The judges were “not persuaded that there is any causal connection between this legislative provision, focused as it is on the rights of pregnant women and their medical treatment, and any discrimination that continues to be suffered by those with Down’s syndrome despite the extensive legislative provisions aimed at preventing such discrimination, in particular in the Equality Act 2010”.
Among those filing evidence on behalf of the claimants was Professor John Wyatt, Professor of Ethics and Perinatology at University College, London, who writes on the interface between science and Christian faith (Books, 14 September 2018; 10 September 2021). He noted that most babies born alive with Down’s syndrome had a life expectancy of 50 to 60 years.
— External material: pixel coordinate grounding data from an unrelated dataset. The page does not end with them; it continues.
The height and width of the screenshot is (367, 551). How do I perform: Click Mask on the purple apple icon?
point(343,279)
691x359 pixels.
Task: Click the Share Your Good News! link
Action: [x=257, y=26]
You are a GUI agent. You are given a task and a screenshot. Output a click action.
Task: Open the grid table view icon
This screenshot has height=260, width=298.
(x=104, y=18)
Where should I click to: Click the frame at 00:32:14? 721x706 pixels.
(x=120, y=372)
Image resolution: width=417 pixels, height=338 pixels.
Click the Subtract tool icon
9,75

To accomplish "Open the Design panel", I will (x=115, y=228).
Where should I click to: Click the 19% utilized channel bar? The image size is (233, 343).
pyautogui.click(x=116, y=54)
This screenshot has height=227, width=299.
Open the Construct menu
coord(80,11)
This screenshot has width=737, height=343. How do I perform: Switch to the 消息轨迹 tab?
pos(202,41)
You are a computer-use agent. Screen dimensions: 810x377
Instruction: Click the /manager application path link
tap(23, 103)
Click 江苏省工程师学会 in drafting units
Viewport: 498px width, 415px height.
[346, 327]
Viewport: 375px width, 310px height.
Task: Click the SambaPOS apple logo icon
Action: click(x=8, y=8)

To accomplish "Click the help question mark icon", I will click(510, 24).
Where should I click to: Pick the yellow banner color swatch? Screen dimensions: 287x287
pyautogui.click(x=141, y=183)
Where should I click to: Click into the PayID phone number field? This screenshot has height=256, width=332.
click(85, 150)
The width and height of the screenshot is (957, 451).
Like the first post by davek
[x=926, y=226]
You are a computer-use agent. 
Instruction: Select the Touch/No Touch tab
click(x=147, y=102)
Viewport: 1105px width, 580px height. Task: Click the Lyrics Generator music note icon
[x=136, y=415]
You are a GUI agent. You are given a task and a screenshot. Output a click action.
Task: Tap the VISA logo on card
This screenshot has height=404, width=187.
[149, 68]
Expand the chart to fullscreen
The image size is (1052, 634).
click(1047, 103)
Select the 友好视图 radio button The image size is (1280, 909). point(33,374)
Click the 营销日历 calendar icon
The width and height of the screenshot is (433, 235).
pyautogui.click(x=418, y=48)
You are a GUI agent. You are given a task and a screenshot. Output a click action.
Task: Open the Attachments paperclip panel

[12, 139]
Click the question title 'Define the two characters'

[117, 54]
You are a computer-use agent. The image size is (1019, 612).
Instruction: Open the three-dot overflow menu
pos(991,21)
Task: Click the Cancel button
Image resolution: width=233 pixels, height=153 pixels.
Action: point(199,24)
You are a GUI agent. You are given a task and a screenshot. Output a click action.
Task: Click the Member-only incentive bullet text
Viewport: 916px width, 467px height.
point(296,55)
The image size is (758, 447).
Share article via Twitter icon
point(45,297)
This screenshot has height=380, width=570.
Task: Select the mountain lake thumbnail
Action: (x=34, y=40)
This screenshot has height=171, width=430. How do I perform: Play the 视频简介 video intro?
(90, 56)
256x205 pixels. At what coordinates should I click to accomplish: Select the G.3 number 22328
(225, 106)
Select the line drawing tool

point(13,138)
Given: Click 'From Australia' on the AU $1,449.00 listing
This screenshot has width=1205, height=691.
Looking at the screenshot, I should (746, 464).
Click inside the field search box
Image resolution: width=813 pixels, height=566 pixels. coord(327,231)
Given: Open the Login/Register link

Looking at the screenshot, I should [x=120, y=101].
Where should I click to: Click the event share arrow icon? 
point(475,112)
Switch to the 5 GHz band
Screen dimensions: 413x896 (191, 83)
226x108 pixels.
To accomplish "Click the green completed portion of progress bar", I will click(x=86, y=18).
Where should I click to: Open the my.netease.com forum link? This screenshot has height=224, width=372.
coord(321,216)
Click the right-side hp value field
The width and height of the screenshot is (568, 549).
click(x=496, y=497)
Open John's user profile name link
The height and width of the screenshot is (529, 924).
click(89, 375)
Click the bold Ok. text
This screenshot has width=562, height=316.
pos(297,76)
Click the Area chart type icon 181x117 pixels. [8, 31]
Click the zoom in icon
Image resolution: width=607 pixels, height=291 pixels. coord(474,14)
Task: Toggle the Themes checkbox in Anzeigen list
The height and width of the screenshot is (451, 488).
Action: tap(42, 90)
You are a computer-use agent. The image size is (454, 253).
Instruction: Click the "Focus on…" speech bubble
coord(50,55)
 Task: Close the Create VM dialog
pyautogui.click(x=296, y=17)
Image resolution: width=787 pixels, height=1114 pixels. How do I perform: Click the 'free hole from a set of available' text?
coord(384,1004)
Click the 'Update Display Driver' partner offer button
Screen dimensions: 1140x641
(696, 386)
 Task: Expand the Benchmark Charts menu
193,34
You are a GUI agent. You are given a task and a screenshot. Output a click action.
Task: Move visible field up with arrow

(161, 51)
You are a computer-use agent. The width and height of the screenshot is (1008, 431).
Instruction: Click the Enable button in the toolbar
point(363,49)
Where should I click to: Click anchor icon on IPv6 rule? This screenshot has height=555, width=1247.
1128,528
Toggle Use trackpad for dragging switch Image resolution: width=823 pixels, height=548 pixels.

He also provided evidence of foetal sentience and “conscious awareness of pain” from 24 weeks onwards. This had led to the administration of foetal anaesthesia becoming standard practice in utero surgery performed after 18 weeks.
In evidence submitted on behalf of the defendant, Professor Basky Thilaganathan of the RCOG argued that “a late prenatal diagnosis [which could arise for many reasons] should not result in a woman being forced to make a hurried decision as to whether or not to continue with a pregnancy”. Clinicians faced difficulties in distinguishing between foetuses with “necessarily fatal abnormalities and those where ‘serious handicap’ may occur”. The court heard that, “many late terminations occur where the pregnancy is very much a wanted one.”
Speaking on the steps of the court on Thursday, next to her husband James, Mrs Crowter said: “I’m really upset not to win. But the fight is not over. The judges might not think it discriminates against me, the Government might not think it discriminates against me, but I’m telling you that I do feel discriminated against. And the verdict doesn’t change how I, and thousands . . . feel.
“We face discrimination at school, in the workplace, and in society. Thanks to the verdict, the judges have upheld discrimination in the womb, too. This is a very sad day. But I will keep on fighting. When Wilberforce wanted to change the law on slavery, he didn’t give up, even when events didn’t always go his way. And when the going got tough he kept going, and I am going to do the same.”
In July, three C of E bishops spoke in support of the legal challenge, arguing that: “There is something profoundly disturbing in our current contradictory stance which says that people living with disability are valued, respected and cherished, but that disability in and of itself represents a valid ground for abortion.”
On Friday, Dr McCarthy said: “While we recognise that the High Court made its judgement on points of law, we continue to support Heidi and others in asserting that late abortion on the grounds of Down’s Syndrome is innately discriminatory and unjustified.
“This is a matter that Parliament ought to address urgently to ensure that the law offers the same protections and safeguards for all, particularly recognising that disability, real or perceived, does not diminish the value and intrinsic dignity of any human being.”